Date: 20101108
Docket: IMM-646-10
Citation: 2010 FC 1103
Ottawa, Ontario, November 8,
2010
PRESENT: The Honourable Mr. Justice Near
BETWEEN:
ASHA
RANI
Applicant
and
THE MINISTER OF CITIZENSHIP
AND
IMMIGRATION
Respondent
REASONS FOR JUDGMENT AND JUDGMENT
[1]
This
is an application for judicial review of the decision of the Refugee Protection
Division of the Immigration and Refugee Board (the Board), dated January 13,
2010, wherein the Applicant was determined to be neither a convention refugee
nor a person in need of protection under sections 96 and 97 of the Immigration
and Refugee Protection Act, R.S. 2001, c. 27 (IRPA).
[2]
Based
on the reasons below, this application is dismissed.
I. Background
A. Factual
Background
[3]
Mrs.
Rani, the Applicant, is a citizen of India who claims Convention
refugee status based on her membership in a particular social group, namely
that of women. The Applicant allegedly fears persecution at the hands of her
brother, the police and society at large for bringing dishonour onto her family
by living unmarried with a man, Pawan Kumar, for eight years. In a further
affidavit the Applicant also claims to fear persecution from this ex-boyfriend,
Mr. Kumar, for leaving with another man without his consent.
[4]
After
the Applicant divorced her first husband she met and fell in love with Mr.
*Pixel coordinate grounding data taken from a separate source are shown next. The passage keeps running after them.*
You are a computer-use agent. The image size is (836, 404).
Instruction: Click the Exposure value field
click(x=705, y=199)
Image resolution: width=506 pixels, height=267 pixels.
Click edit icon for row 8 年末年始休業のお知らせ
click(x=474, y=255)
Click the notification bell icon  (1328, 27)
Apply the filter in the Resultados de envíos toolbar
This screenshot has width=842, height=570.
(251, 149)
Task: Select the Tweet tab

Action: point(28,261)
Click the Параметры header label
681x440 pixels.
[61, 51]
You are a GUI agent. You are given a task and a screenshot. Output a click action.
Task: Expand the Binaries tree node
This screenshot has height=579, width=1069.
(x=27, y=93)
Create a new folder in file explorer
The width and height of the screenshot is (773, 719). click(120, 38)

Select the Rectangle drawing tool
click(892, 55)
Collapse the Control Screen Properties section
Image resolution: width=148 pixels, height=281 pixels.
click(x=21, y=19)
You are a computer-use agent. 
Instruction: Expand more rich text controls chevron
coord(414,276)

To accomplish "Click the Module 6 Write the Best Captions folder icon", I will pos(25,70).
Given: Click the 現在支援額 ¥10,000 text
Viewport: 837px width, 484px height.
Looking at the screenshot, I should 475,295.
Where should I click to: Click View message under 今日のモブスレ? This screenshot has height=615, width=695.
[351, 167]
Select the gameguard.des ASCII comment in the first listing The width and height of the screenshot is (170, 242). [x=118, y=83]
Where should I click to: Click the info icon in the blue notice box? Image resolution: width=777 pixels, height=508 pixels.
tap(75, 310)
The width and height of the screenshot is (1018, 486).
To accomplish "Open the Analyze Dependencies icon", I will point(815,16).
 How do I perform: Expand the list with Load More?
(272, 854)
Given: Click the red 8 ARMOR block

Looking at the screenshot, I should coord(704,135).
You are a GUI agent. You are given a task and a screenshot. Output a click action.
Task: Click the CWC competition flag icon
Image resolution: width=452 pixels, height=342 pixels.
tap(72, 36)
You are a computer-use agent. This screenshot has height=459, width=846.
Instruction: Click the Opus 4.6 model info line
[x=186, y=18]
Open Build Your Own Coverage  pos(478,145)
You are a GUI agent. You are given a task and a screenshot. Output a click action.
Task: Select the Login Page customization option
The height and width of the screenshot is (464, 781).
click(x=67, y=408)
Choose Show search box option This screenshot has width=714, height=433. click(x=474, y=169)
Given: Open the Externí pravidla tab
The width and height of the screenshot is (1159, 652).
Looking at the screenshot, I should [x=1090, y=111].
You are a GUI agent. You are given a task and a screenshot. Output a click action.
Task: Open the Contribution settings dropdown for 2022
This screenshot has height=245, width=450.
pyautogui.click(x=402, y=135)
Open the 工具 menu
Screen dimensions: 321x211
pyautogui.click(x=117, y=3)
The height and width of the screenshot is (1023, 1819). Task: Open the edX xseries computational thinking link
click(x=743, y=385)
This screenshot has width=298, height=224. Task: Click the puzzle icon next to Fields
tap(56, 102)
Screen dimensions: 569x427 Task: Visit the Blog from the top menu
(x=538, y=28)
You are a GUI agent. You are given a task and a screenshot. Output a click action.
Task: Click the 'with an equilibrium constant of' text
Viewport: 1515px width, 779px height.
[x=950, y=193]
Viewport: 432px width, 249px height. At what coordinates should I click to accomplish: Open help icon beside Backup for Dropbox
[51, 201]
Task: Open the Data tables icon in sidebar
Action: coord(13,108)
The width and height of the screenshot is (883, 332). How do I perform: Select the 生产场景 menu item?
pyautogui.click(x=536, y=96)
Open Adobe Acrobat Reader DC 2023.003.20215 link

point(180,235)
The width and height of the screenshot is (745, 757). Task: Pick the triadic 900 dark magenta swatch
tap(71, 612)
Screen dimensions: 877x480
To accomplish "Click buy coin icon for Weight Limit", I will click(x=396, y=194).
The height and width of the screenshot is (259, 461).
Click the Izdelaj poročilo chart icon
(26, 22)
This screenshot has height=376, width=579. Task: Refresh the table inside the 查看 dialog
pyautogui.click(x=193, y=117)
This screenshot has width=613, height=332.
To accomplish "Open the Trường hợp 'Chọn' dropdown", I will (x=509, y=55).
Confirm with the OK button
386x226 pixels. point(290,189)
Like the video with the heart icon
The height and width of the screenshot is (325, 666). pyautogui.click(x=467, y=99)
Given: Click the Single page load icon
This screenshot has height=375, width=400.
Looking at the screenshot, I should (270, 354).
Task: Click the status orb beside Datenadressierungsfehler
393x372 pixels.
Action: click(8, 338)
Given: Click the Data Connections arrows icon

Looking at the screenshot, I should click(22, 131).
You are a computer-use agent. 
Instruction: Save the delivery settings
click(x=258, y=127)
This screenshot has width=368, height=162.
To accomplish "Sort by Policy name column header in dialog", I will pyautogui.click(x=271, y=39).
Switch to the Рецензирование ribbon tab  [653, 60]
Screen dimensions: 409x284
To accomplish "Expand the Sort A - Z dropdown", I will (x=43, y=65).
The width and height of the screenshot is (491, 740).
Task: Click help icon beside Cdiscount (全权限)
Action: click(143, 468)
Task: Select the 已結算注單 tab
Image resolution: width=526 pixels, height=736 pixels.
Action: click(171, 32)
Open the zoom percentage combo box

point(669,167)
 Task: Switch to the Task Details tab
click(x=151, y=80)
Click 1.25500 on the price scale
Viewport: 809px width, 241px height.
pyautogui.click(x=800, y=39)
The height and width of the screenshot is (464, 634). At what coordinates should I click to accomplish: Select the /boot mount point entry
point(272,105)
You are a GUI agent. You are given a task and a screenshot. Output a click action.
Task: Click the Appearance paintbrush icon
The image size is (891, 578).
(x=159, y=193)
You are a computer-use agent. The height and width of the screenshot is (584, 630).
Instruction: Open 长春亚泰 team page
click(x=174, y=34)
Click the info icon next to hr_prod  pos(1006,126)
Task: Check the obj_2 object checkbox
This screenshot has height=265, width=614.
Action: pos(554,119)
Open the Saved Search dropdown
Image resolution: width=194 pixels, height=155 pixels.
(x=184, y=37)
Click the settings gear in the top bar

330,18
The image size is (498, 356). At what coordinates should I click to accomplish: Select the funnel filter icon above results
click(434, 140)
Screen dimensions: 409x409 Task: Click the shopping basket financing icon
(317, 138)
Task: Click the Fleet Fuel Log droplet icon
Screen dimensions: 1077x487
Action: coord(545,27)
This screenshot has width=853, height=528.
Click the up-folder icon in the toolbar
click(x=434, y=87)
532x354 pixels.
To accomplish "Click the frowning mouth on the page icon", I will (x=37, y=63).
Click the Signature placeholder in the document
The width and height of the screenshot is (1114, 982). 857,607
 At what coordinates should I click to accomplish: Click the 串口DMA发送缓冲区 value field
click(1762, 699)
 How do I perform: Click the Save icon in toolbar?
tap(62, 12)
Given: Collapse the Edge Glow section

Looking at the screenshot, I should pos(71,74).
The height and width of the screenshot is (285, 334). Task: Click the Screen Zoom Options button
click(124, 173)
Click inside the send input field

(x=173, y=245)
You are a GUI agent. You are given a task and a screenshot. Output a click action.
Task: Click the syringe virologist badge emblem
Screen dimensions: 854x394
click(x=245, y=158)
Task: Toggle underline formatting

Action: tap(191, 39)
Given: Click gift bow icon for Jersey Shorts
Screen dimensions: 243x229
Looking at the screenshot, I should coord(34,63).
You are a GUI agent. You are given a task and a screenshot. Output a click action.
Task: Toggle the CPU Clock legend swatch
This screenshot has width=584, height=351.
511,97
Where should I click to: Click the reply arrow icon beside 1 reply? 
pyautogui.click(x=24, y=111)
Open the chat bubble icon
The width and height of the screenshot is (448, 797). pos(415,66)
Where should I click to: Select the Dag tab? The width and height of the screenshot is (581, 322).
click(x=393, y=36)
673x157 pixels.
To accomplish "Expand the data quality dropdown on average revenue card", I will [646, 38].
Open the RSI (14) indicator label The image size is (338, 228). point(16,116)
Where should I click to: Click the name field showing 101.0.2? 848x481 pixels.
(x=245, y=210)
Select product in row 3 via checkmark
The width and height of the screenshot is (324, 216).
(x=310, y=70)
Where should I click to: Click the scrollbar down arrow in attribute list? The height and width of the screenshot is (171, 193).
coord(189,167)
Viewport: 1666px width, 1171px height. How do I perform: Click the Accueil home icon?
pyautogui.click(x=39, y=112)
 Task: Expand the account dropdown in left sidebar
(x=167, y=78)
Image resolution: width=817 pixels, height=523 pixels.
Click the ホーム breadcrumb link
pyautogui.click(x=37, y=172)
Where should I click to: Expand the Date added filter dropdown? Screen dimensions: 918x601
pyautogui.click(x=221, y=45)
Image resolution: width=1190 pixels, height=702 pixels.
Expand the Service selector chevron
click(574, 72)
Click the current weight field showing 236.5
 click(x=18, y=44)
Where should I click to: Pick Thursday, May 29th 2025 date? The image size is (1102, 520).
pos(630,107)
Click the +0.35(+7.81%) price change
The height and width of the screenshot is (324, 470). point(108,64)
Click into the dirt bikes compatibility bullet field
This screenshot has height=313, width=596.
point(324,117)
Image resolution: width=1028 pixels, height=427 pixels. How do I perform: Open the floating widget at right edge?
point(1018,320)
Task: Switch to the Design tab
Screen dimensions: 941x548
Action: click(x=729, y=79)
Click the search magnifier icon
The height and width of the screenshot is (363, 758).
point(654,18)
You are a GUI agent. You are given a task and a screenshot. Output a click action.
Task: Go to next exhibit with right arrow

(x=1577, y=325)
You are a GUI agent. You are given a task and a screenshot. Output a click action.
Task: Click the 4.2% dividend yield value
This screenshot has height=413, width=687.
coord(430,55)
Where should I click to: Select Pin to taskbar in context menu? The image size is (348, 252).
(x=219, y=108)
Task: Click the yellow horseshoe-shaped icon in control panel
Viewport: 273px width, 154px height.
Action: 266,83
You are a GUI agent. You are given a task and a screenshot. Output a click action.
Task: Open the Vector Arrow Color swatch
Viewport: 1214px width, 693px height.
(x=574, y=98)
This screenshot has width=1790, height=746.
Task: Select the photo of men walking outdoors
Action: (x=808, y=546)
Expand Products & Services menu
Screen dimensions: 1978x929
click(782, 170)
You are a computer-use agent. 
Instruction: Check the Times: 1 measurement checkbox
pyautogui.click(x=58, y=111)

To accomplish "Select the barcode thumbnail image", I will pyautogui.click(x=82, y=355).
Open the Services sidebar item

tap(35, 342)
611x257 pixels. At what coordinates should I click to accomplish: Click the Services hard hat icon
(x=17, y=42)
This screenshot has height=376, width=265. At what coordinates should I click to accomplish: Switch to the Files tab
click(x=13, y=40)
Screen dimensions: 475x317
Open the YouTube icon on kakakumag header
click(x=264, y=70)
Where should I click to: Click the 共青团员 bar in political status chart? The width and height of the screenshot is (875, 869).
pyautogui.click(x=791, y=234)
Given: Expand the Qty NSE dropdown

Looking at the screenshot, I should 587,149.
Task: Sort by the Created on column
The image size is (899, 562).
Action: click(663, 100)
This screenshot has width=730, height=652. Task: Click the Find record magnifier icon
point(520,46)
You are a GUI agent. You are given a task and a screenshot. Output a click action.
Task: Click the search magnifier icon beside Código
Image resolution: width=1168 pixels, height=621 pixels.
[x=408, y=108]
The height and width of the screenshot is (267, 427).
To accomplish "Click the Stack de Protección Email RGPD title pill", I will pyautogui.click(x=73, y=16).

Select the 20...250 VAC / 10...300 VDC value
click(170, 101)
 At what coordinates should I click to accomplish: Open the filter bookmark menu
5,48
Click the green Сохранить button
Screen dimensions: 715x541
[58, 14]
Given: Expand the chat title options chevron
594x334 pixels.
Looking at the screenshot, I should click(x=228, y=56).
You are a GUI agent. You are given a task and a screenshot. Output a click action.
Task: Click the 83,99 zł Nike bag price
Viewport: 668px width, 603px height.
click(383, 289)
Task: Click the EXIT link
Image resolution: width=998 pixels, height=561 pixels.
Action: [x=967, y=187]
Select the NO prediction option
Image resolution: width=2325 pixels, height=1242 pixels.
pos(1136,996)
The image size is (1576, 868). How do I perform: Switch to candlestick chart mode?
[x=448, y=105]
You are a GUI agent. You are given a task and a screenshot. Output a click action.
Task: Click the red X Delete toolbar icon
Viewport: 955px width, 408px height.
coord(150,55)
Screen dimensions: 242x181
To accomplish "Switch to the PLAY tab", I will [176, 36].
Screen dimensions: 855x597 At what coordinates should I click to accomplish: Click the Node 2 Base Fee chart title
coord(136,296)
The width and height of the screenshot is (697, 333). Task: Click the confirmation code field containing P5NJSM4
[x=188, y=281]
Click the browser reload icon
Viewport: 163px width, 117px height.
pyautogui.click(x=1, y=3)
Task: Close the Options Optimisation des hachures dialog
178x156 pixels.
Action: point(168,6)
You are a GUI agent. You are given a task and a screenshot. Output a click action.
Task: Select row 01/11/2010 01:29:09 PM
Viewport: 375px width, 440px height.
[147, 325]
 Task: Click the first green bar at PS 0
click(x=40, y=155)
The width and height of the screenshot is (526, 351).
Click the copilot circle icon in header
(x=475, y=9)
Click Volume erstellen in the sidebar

Kumar. The Applicant claims that he promised to marry her, so against the
wishes of her family and without their permission, she moved with him from Ludhiana, Punjab, India to Patiala, Punjab where they
lived together for eight years, from 1999 until 2007. The promise to marry was
never realized and Mr. Kumar began to drink heavily and abuse the Applicant,
cumulating in efforts to have her sleep with his friends for money.
[5]
The
Applicant testified that during this time her family did not want to have any
contact with her, and her brothers refused to let her see her sick mother prior
to her death. Her brother threatened to kill her.
[6]
In
2007 the Applicant met Mr. Amarjit Singh, one of Mr. Kumar’s friends. At this
time the Applicant decided to leave Mr. Kumar. Since she could not return to
her family, the Applicant decided to flee to Canada with the
help of Mr. Singh.
[7]
The
Applicant arrived in Canada on April 13, 2007 and filed her refugee
protection claim on May 1, 2007. She did not inform her family that she was in
Canada.
[8]
In
preparation for her first hearing, the Applicant contacted Mr. Gurdeep Singh, a
family friend. At this time the Applicant learned that after her departure Mr.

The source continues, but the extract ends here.